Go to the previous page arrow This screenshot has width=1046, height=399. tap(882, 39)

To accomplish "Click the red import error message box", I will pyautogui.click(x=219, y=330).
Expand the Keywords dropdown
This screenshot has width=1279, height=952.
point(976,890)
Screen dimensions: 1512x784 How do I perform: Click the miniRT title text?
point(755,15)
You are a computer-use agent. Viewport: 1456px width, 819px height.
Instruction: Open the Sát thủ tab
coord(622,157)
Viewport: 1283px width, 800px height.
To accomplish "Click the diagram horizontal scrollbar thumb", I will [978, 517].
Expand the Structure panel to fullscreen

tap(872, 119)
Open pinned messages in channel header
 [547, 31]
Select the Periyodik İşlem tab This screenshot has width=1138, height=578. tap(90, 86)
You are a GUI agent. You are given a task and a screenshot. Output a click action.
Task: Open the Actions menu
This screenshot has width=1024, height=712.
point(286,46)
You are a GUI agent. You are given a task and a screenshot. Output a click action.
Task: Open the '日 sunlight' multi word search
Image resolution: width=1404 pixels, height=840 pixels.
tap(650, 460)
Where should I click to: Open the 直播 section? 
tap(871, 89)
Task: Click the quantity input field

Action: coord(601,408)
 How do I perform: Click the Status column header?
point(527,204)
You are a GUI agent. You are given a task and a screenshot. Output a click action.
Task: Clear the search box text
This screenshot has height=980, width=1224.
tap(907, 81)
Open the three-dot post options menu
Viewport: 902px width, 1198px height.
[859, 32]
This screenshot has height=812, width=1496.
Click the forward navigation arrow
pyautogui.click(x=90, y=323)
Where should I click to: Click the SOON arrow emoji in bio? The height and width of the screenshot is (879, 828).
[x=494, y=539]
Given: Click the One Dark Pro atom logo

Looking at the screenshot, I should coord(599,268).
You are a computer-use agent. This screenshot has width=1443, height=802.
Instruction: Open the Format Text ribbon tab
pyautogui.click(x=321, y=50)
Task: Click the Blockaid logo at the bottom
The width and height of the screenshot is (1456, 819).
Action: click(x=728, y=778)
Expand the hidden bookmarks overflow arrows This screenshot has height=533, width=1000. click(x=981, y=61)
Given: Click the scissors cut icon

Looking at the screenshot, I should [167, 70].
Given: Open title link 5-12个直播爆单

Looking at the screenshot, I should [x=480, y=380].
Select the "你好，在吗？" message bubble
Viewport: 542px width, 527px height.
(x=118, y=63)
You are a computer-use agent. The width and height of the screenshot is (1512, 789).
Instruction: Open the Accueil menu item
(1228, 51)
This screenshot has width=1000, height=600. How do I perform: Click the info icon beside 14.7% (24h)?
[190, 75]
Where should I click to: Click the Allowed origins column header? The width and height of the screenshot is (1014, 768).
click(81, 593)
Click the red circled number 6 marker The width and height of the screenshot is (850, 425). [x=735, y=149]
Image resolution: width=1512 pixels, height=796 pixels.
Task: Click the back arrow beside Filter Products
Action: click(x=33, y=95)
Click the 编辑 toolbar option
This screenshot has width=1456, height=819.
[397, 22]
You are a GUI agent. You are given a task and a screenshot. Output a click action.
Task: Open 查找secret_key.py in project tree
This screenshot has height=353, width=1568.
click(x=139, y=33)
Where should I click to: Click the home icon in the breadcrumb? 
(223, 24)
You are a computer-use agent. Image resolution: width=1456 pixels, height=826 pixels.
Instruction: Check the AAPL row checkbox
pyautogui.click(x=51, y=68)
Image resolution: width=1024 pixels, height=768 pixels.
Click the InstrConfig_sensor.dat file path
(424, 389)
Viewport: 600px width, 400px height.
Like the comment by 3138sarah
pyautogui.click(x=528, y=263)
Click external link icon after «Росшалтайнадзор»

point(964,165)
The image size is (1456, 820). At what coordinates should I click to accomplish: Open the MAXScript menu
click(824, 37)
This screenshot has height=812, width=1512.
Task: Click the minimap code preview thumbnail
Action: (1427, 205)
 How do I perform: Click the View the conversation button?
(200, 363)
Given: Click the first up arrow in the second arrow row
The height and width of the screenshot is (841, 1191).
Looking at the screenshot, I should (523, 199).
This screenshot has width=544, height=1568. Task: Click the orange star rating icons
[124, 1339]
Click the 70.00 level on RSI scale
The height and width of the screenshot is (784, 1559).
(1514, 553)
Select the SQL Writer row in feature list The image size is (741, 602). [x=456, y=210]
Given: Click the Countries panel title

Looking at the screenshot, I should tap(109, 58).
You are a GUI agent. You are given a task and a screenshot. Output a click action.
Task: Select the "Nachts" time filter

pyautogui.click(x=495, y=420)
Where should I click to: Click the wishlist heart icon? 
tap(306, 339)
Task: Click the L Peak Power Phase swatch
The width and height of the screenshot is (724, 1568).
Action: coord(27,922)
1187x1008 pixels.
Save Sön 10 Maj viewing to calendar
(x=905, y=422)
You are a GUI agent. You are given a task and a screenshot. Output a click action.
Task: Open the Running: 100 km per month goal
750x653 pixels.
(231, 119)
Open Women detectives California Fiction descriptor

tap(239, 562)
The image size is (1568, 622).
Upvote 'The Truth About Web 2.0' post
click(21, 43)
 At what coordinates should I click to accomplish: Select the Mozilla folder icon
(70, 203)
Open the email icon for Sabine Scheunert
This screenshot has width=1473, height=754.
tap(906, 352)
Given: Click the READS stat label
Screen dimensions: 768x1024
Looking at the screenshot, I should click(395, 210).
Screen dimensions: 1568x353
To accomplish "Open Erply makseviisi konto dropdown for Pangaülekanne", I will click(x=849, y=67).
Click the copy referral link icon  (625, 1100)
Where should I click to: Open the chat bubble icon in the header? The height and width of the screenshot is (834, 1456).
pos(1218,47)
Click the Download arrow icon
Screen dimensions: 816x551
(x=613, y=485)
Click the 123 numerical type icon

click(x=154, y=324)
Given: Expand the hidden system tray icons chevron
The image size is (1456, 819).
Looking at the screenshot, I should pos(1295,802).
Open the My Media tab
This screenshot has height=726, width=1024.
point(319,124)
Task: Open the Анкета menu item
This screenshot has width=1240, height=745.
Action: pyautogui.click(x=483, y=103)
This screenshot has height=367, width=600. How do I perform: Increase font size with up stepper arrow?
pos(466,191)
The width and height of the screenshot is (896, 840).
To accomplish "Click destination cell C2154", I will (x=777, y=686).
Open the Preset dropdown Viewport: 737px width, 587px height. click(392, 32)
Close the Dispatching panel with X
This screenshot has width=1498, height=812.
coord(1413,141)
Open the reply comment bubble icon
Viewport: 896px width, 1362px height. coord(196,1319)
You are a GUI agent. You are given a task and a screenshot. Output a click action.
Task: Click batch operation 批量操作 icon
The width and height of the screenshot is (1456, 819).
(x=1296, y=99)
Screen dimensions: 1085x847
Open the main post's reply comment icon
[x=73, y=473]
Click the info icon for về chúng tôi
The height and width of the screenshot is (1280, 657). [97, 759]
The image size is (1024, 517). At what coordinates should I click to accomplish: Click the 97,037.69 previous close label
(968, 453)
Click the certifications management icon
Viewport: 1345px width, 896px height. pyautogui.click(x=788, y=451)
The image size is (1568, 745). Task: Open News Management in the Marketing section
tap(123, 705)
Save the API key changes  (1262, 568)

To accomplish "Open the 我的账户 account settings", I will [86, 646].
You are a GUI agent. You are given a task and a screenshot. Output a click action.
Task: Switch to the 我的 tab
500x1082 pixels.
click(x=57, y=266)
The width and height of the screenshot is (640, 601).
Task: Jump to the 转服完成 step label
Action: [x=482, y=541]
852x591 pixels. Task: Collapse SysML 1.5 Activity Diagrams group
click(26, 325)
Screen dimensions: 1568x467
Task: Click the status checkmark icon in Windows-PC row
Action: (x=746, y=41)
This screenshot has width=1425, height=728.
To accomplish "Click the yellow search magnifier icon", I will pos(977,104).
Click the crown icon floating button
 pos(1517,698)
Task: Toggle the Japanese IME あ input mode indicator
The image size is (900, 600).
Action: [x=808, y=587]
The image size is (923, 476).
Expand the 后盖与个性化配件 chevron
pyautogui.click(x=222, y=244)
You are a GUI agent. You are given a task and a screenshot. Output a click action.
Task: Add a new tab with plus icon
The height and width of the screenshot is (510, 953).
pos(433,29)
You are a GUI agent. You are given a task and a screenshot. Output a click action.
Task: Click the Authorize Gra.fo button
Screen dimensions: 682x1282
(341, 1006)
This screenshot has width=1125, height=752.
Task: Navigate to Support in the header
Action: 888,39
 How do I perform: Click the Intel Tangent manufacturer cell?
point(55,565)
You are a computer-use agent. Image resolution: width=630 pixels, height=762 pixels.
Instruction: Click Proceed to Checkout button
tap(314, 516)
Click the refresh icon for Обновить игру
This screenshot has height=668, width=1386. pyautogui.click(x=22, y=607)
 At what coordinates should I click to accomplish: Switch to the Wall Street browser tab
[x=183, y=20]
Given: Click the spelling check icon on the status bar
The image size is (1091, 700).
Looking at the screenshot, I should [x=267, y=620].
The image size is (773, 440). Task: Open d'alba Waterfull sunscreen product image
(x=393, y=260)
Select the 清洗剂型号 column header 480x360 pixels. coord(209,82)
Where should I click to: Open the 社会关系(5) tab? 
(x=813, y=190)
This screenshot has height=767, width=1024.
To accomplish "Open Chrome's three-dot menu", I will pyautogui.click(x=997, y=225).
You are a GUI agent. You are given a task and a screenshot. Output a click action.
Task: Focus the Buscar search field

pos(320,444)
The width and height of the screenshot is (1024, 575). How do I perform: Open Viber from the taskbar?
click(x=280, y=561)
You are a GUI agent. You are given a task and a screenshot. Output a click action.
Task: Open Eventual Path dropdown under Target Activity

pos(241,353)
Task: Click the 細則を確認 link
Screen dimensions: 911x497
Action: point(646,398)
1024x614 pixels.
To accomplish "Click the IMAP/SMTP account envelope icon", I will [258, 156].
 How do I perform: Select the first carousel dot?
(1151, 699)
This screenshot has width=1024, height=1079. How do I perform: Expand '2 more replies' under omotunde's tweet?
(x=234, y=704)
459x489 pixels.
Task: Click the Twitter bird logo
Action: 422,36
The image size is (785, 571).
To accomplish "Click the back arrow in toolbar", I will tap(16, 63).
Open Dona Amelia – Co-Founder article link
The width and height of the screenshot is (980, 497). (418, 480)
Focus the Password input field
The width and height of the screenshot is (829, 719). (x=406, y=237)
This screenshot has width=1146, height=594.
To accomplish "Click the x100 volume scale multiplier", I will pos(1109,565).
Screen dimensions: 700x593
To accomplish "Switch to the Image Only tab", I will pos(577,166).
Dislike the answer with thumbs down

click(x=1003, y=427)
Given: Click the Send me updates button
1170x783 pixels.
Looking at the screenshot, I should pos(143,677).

::::

PROMPT
Return the lines from the records verbatim, starting with the line that contains "Open the email icon for Sabine Scheunert" and going on through the line that contains "Click the copy".

ANSWER TO THE EXERCISE
Open the email icon for Sabine Scheunert
This screenshot has width=1473, height=754.
tap(906, 352)
Given: Click the READS stat label
Screen dimensions: 768x1024
Looking at the screenshot, I should click(395, 210).
Screen dimensions: 1568x353
To accomplish "Open Erply makseviisi konto dropdown for Pangaülekanne", I will click(x=849, y=67).
Click the copy referral link icon  (625, 1100)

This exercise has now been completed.